Re: Grasshopper Sparrows

Ron Grabyan

Great information, Ryan!  Would you mind posting a link(s) list all birds who are endangered, or one of the other categories including “special concern”?  This would be very helpful.  Thanks so much!
Ron Grabyan

Ron Grabyan

On May 29, 2019, at 6:11 AM, Ryan Winkleman <rswinkleman@...> wrote:


The popularity of the Indigo Bunting at Quail Hill Preserve in Irvine has by extension resulted in a marked increase in eBird reports of Grasshopper Sparrows from this same location relative to most years. Many of these reports include nice close-up photos of singing or otherwise alert birds. While Grasshopper Sparrows are sometimes conspicuously perched and can often be found by looking for the small lump on the edge of a plant, they are also highly territorial and respond readily to playback, which makes them a convenient species for photography.

I'm not suggesting that anybody has been using playback for photos, but I do feel it is important to point out that Grasshopper Sparrow is declining both nationally and regionally, and in California is considered by the California Department of Fish and Wildlife to be a species of special concern.
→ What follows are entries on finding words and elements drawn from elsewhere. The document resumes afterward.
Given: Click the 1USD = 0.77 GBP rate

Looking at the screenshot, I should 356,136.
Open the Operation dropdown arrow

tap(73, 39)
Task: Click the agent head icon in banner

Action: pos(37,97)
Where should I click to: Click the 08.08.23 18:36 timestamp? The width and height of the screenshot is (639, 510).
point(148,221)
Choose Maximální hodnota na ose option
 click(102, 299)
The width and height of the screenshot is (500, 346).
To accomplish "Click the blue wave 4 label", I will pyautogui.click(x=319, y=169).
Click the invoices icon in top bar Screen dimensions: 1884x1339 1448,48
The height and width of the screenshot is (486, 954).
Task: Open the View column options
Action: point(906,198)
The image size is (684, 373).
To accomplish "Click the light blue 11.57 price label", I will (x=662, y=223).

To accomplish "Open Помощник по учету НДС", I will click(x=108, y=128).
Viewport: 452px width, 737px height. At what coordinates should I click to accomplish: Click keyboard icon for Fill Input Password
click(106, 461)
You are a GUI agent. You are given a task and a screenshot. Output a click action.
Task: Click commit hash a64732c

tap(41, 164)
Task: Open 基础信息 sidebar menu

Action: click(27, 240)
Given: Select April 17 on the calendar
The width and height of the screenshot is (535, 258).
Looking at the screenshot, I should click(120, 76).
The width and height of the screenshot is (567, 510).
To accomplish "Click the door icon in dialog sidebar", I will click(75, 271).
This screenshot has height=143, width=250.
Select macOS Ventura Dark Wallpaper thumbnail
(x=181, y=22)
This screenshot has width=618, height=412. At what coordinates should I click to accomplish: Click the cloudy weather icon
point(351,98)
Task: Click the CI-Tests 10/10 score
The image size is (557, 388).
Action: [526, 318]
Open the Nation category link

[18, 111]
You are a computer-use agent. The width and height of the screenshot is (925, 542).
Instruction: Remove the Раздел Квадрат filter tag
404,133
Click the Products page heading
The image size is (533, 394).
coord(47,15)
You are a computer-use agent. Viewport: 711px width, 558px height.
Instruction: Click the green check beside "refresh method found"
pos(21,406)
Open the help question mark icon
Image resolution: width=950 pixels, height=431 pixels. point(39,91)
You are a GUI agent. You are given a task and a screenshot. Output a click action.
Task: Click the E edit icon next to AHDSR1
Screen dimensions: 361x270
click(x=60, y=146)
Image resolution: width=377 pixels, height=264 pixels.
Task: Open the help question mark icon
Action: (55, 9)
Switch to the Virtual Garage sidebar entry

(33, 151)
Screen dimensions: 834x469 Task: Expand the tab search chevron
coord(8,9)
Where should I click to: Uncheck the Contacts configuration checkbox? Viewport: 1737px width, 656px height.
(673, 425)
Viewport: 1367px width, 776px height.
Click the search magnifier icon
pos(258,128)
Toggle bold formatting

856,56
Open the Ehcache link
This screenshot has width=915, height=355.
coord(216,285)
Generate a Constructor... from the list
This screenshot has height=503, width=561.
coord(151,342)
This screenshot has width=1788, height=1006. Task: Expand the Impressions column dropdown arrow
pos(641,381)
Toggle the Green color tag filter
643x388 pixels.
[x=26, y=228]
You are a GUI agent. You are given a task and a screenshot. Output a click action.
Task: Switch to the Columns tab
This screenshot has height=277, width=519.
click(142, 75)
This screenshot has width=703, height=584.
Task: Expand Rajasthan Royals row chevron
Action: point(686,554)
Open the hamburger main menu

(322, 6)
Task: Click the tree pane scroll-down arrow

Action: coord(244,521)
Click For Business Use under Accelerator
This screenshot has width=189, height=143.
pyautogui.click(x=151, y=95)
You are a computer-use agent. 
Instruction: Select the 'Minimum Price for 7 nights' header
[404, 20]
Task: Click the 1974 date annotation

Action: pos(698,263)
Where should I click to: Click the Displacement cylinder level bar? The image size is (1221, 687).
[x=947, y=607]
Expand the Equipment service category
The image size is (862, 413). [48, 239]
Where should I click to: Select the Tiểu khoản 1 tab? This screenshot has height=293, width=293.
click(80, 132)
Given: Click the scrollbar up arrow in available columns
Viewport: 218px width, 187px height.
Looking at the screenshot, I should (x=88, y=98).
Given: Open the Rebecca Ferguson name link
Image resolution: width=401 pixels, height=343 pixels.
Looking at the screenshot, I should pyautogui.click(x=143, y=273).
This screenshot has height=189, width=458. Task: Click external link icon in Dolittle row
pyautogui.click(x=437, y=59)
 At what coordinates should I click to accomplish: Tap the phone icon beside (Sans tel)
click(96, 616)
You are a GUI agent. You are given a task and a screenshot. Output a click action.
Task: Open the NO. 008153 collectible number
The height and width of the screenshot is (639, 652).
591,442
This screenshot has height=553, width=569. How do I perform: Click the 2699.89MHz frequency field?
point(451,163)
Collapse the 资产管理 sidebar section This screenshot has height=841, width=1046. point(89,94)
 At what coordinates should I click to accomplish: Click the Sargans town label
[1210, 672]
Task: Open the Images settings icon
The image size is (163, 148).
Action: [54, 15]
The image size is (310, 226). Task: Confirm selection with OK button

Using taped playback on protected species is actually prohibited without a permit. Grasshopper Sparrows are already quite rare and localized within the county. The grassland habitats favored by this species are similarly uncommon in Orange County, and thus it is important that these areas continue to be welcome homes for these birds while they are attempting to nest and raise their young. If you do happen to find yourself in Grasshopper Sparrow habitat at Quail Hill or elsewhere in the county where they may breed--and the same could be said for any of our other legally protected and scarce (and territorial) breeders such as Bell's Vireo, California Gnatcatcher, and Yellow-breasted Chat, just to name a few--please use good judgement, remember that these birds are still actively nesting at this date, and please enjoy them in their natural states so that our local populations can continue to be sustained.